The judge noted that the lie was told "under pressure" from the liar's husband.  And that, of course, is a peculiar way of wording it because it suggests the criminal is not fully culpable for her malefactions. She's not a morally free agent, but was "forced" into a criminal act -- by a man, of course.  The judge's comments evince a sympathy and a tolerance for one of the foulest crimes that can victimize a male.  This particular rape lie resulted in the arrest of not one but two innocent human beings.

The judge is also making certain that this pregnant woman doesn't give birth in jail. (Can someone cite for me a precedent where a male's sentence was reduced because he was about to be a father?)

To suggest that such a lie is in any sense "understandable" is no more appropriate than to suggest that a rape is, in some other-worldly sense, "understandable."  Moreover, it is more accurate to characterize this wicked fabrication as "inhumane" than "human" as surely the liar knew that once a rape lie is unleashed, there is no controlling it. 

To treat the woman's horrid prevarication as a natural human act deserving of sympathy trivializes the vileness of false rape claims, and their horrible effects on their victims.  It is, however, typical of the judicial reaction to this crime.

Here is the news story:

Jailed: The soldier's cheating wife who claimed she was raped to cover up pregnancy while husband was in Afghanistan

Samantha Morley cheated on her soldier husband, Thomas Morley, then falsely claimed she had been raped to cover up the fact she had become pregnant in an affair with another man while her husband was fighting in Afghanistan. 
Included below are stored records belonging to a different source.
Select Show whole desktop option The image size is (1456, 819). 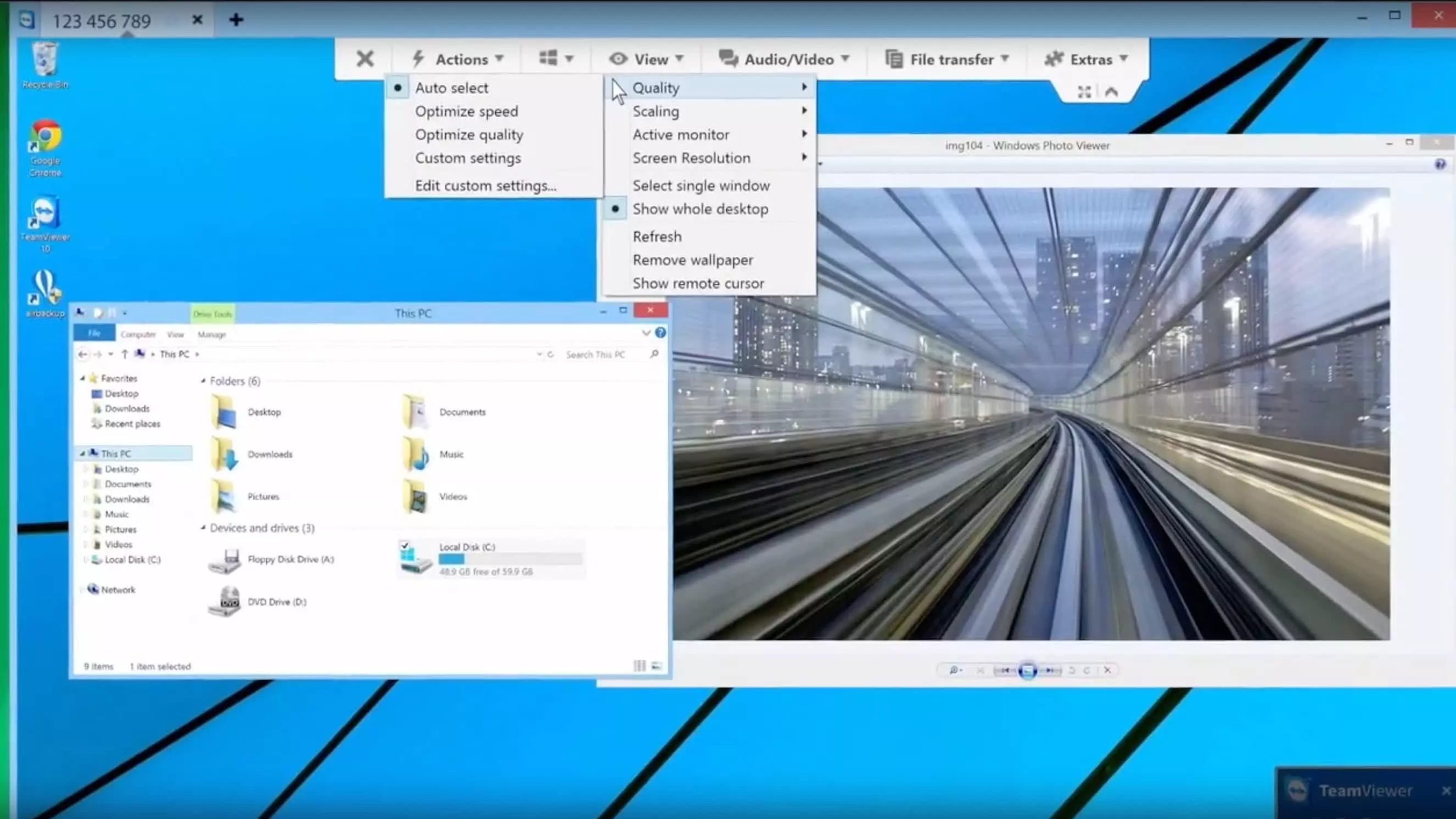coord(700,208)
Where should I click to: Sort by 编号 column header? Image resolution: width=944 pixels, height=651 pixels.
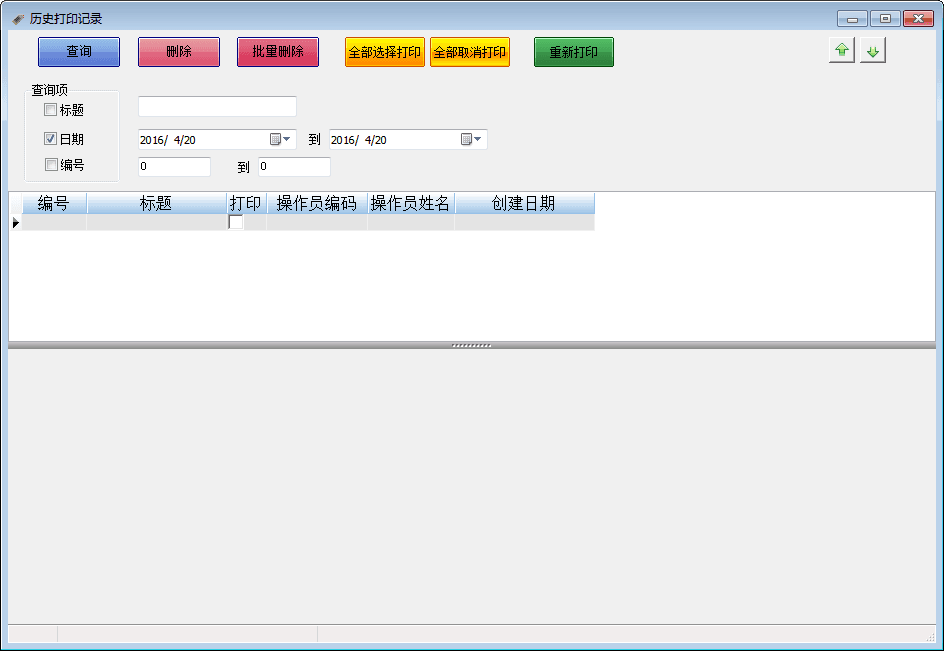pyautogui.click(x=53, y=203)
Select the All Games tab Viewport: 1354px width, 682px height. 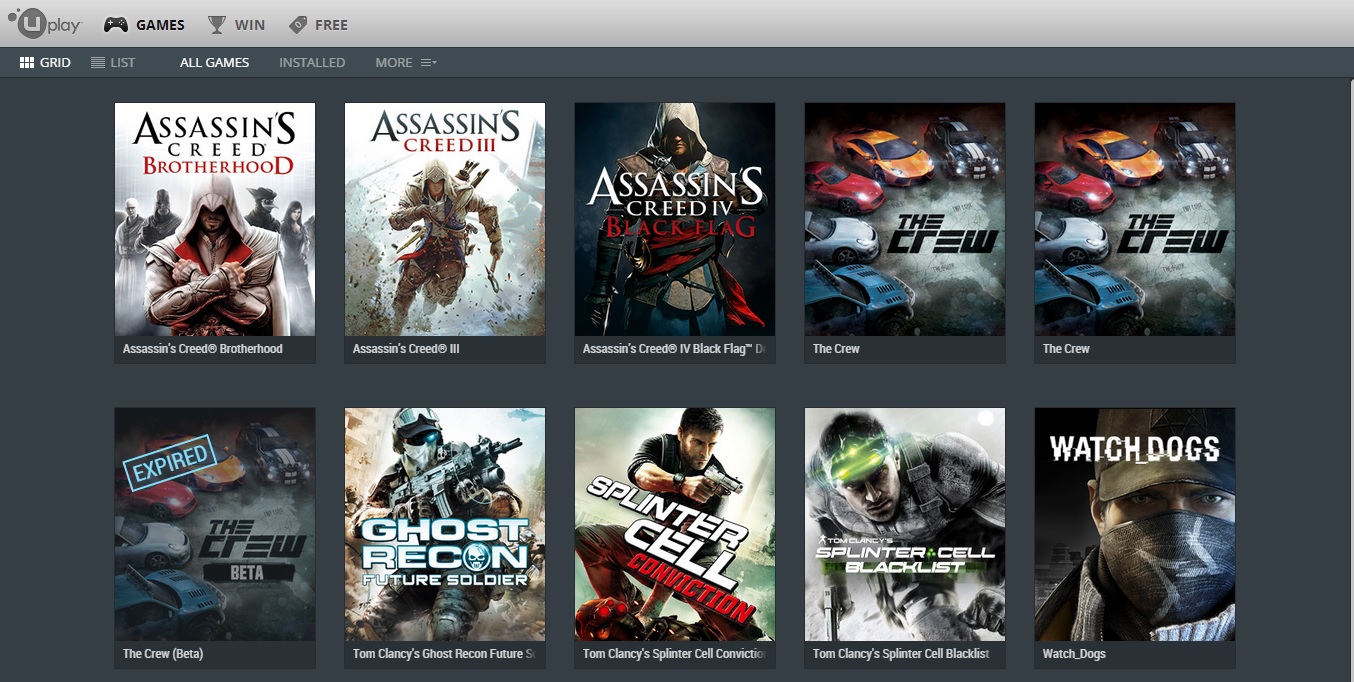214,62
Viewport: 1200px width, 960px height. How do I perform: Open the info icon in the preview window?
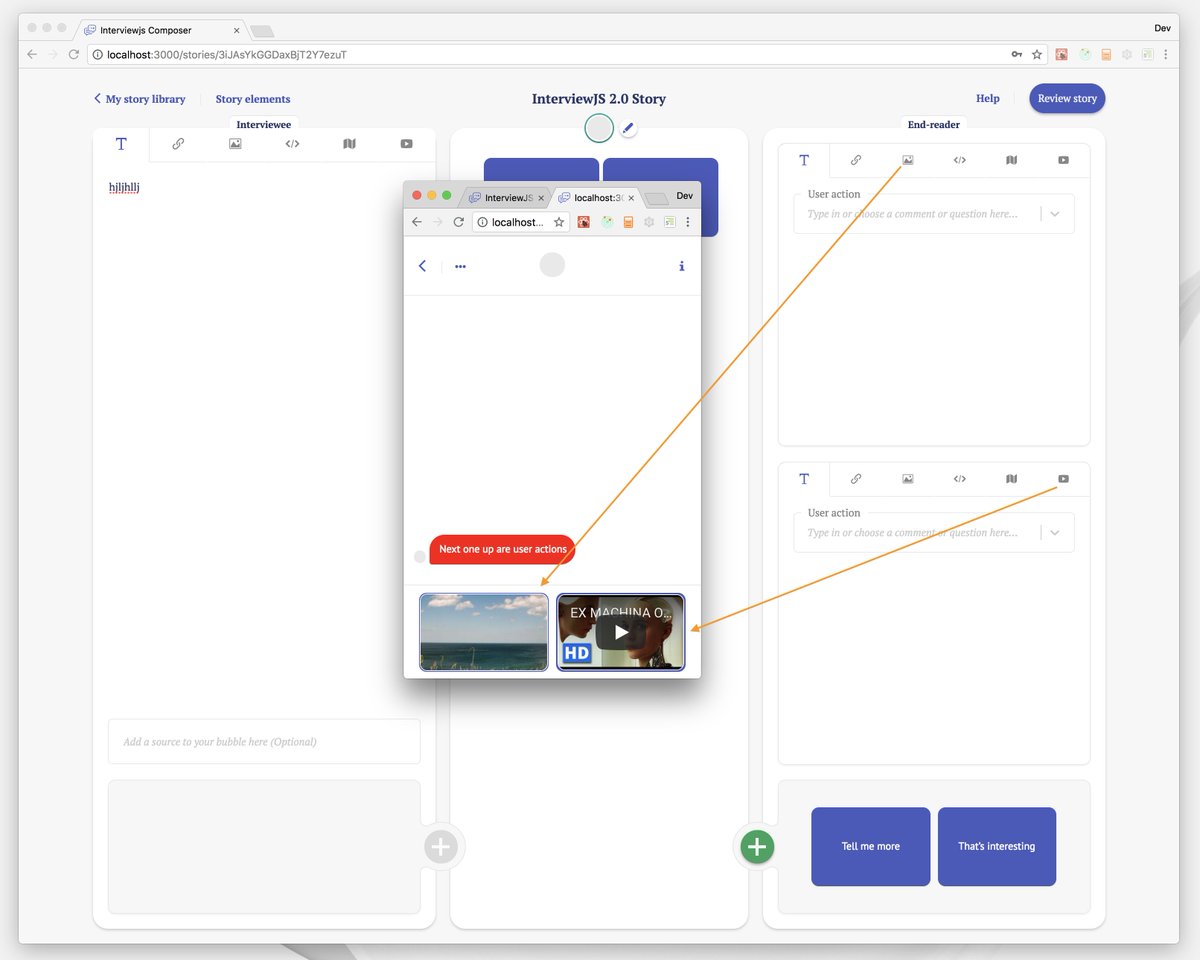(x=682, y=266)
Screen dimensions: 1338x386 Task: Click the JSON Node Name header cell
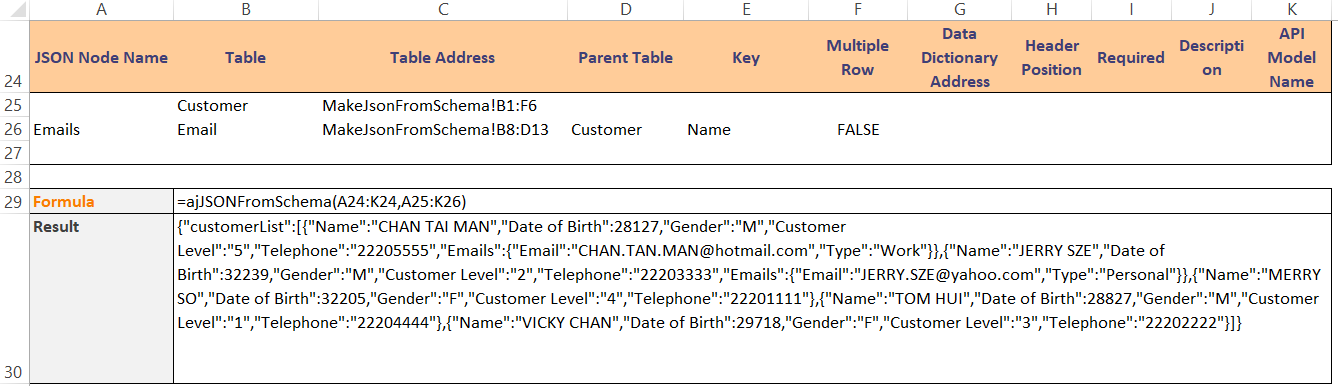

Mr. Morley became suspicious over the parentage of his youngest child because her date of birth meant she was likely to conceived while he was deployed in war-torn Helmand Province.  He quizzed his wife, and she told him she had been raped during a drunken night out.  The worried husband called police to report the crime.  

As a result, two innocent men were arrested.  Moreover, police estimated more than 54 hours were spent investigating the rape claims. 

The second man arrested was the one with whom Ms. Morley had the affair.When Mrs Morley was arrested in July last year she initially maintained her allegation was truthful, but as the police interview progressed she realised how much officers already knew. She made the rape accusation, not expecting that her husband would contact the police.

Sophie Murray, defending, said that Mrs Morley had become entangled in a web of lies after trying to cover up her affair because she was afraid of losing her husband so soon after giving birth to her now nine-month-old baby daughter.

"This offence was committed not out of maliciousness, but due to a set of circumstances she found herself in by her own actions," she said.

"She did not make the call to the police, but once the wheels were in motion she felt she was unable to extract herself from the situation and she felt she had to go through with the charade to keep her family together."

The mother-of-three was jailed for 12 months for perverting the course of justice.

However, Judge Mary Jane Mowat said she would only serve six months and would not have to give birth to her new baby behind bars.  The judge said: "After some questioning you came around to admitting that you had made a false allegation of rape under pressure because of the early birth of your child.

"It is a very human story and in a way understandable, but the result for the two men arrested and suspected of one of the worst crimes in our law was undeniable.

"The effect that false allegations have on the plight of genuine victims of rape has to be considered.

'The more the public hears about false allegations the less likely they, and juries, are to believe the true ones."

Brunette Mrs Morley wept loudly as her sentence was read out and began to hyperventilate as she was led from the dock to police cells.